**STATED PROBLEM:** Reproduce the lines of the records without any change, starting with the line that contains "The height and width of the screenshot is (549, 1568)." and going on through the line that contains "coord(40,715)", both included.

(Records of locating words and elements)
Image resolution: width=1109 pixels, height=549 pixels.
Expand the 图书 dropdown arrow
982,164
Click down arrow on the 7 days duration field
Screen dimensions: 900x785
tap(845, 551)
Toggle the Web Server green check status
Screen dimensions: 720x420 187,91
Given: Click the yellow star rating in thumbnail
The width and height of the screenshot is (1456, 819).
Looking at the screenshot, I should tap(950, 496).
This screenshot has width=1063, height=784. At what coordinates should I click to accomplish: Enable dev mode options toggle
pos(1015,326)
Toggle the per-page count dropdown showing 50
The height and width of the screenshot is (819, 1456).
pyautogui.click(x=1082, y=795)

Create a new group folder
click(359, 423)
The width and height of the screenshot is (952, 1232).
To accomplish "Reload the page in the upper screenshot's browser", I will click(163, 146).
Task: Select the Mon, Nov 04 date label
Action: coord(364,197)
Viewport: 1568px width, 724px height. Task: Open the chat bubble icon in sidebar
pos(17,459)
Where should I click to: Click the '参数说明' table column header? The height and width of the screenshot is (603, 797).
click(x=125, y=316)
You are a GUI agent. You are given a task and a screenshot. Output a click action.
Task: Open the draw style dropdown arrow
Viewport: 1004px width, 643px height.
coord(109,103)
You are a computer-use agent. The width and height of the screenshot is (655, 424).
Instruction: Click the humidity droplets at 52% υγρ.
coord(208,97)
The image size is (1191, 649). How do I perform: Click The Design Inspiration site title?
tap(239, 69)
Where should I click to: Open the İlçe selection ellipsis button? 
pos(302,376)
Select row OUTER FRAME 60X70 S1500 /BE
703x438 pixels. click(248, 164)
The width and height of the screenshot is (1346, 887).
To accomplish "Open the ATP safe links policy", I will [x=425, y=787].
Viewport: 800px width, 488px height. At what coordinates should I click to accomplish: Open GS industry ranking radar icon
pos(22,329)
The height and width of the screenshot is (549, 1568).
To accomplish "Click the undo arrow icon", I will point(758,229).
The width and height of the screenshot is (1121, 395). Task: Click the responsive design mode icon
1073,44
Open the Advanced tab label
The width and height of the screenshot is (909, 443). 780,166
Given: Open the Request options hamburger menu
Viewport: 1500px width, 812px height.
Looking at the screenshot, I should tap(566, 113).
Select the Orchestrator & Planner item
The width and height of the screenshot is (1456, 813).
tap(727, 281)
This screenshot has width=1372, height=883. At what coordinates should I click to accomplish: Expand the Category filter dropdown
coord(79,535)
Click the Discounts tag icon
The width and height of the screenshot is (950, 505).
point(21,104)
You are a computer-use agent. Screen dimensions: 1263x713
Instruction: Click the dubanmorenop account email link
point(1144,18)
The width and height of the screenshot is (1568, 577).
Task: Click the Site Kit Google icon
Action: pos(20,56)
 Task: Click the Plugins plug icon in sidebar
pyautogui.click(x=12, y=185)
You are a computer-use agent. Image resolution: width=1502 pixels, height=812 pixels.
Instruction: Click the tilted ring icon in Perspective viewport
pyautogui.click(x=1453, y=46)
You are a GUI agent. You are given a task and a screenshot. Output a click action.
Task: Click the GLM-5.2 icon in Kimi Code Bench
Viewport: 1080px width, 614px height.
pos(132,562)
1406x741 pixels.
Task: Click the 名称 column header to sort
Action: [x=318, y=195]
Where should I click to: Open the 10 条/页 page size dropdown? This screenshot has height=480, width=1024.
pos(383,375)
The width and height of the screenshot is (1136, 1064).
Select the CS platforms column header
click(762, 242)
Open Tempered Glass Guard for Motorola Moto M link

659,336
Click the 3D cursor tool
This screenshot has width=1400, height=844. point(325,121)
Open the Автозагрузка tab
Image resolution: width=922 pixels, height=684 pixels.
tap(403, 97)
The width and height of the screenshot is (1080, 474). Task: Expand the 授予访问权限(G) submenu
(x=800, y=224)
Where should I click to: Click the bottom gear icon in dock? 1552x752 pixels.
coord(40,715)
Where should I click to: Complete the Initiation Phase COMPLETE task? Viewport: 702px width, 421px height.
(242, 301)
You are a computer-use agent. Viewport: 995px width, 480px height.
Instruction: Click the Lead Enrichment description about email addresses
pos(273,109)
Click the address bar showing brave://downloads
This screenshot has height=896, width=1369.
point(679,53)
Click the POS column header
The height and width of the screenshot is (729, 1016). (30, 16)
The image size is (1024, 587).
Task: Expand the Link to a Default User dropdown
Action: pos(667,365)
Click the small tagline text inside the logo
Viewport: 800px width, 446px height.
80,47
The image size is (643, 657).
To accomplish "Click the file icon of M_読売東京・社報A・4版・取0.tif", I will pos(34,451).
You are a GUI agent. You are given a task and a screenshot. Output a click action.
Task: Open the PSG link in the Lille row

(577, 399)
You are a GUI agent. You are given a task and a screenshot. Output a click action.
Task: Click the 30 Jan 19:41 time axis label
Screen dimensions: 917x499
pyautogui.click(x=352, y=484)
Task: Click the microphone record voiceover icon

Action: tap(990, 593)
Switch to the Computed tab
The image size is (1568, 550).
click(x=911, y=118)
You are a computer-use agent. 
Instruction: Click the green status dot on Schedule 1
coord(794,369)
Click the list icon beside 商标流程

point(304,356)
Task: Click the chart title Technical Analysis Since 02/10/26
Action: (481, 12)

**WRITTEN SOLUTION:**
The height and width of the screenshot is (549, 1568).
To accomplish "Click the undo arrow icon", I will point(758,229).
The width and height of the screenshot is (1121, 395). Task: Click the responsive design mode icon
1073,44
Open the Advanced tab label
The width and height of the screenshot is (909, 443). 780,166
Given: Open the Request options hamburger menu
Viewport: 1500px width, 812px height.
Looking at the screenshot, I should tap(566, 113).
Select the Orchestrator & Planner item
The width and height of the screenshot is (1456, 813).
tap(727, 281)
This screenshot has width=1372, height=883. At what coordinates should I click to accomplish: Expand the Category filter dropdown
coord(79,535)
Click the Discounts tag icon
The width and height of the screenshot is (950, 505).
point(21,104)
You are a computer-use agent. Screen dimensions: 1263x713
Instruction: Click the dubanmorenop account email link
point(1144,18)
The width and height of the screenshot is (1568, 577).
Task: Click the Site Kit Google icon
Action: pos(20,56)
 Task: Click the Plugins plug icon in sidebar
pyautogui.click(x=12, y=185)
You are a computer-use agent. Image resolution: width=1502 pixels, height=812 pixels.
Instruction: Click the tilted ring icon in Perspective viewport
pyautogui.click(x=1453, y=46)
You are a GUI agent. You are given a task and a screenshot. Output a click action.
Task: Click the GLM-5.2 icon in Kimi Code Bench
Viewport: 1080px width, 614px height.
pos(132,562)
1406x741 pixels.
Task: Click the 名称 column header to sort
Action: [x=318, y=195]
Where should I click to: Open the 10 条/页 page size dropdown? This screenshot has height=480, width=1024.
pos(383,375)
The width and height of the screenshot is (1136, 1064).
Select the CS platforms column header
click(762, 242)
Open Tempered Glass Guard for Motorola Moto M link

659,336
Click the 3D cursor tool
This screenshot has width=1400, height=844. point(325,121)
Open the Автозагрузка tab
Image resolution: width=922 pixels, height=684 pixels.
tap(403, 97)
The width and height of the screenshot is (1080, 474). Task: Expand the 授予访问权限(G) submenu
(x=800, y=224)
Where should I click to: Click the bottom gear icon in dock? 1552x752 pixels.
coord(40,715)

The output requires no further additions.